- Goal of the exercise: Copy the lines below word for word, beginning with the very first one and stopping after the line that contains "Looking at the image, I should click on (284, 166).".

*** Opening of Exercise inputs ***

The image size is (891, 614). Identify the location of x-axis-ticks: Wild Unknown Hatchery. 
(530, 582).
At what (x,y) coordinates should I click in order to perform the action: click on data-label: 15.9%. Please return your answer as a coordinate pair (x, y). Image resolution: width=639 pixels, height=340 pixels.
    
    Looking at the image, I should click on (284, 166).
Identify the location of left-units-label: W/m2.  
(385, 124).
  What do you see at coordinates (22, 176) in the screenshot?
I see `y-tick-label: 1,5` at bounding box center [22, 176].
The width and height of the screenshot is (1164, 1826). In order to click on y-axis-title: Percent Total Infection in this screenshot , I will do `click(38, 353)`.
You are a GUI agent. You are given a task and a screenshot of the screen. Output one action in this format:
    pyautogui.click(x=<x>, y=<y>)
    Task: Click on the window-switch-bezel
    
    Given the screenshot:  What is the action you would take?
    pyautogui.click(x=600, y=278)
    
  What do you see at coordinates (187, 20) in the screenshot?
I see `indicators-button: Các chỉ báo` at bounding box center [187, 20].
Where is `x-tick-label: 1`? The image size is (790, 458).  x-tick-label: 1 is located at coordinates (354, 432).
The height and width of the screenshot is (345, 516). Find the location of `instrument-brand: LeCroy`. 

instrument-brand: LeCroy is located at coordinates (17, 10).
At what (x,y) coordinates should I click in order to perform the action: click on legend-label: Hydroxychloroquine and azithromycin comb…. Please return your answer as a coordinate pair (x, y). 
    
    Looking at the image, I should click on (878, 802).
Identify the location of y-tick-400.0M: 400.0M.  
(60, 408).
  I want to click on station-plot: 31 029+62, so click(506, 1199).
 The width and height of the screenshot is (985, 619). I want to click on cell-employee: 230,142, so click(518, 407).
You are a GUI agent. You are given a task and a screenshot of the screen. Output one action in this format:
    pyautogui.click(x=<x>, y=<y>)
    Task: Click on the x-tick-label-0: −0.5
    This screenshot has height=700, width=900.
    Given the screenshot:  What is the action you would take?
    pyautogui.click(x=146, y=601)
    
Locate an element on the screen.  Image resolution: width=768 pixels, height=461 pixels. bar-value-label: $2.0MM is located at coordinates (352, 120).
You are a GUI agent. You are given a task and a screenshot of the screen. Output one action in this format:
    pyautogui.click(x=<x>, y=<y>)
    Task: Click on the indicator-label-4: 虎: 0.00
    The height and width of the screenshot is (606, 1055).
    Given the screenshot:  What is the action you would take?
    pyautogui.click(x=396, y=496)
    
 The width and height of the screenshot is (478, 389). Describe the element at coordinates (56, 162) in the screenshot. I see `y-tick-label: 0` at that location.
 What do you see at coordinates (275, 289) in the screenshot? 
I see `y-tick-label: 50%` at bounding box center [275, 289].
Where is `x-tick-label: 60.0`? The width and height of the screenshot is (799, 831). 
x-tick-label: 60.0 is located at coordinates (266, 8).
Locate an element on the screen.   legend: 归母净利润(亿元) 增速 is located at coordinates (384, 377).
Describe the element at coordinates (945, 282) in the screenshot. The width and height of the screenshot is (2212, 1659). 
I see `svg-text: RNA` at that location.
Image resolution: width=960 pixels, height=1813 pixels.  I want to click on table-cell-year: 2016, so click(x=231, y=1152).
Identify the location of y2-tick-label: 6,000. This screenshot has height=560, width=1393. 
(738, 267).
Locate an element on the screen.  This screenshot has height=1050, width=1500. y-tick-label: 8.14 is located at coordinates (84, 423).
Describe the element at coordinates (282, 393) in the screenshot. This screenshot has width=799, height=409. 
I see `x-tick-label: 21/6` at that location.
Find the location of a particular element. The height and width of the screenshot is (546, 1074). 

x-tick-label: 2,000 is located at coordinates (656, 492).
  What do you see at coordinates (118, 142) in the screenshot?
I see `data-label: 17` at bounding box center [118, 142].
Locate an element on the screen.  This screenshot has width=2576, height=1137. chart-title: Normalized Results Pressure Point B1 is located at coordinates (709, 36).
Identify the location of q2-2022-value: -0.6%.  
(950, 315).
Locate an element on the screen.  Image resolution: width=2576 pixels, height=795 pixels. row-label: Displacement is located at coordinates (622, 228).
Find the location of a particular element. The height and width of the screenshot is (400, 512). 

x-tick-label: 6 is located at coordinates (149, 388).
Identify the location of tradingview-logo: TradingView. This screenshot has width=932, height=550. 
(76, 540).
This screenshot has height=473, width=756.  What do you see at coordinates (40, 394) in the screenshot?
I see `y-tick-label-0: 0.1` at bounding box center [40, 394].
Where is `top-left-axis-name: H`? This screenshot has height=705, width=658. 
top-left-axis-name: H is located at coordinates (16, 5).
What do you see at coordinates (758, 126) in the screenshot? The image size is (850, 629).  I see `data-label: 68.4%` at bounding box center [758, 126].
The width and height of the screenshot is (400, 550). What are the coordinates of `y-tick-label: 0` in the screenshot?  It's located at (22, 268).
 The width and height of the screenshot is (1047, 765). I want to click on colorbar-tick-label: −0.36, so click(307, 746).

*** Close of Exercise inputs ***

- Exercise response:
The image size is (891, 614). Identify the location of x-axis-ticks: Wild Unknown Hatchery. 
(530, 582).
At what (x,y) coordinates should I click in order to perform the action: click on data-label: 15.9%. Please return your answer as a coordinate pair (x, y). Image resolution: width=639 pixels, height=340 pixels.
    
    Looking at the image, I should click on (284, 166).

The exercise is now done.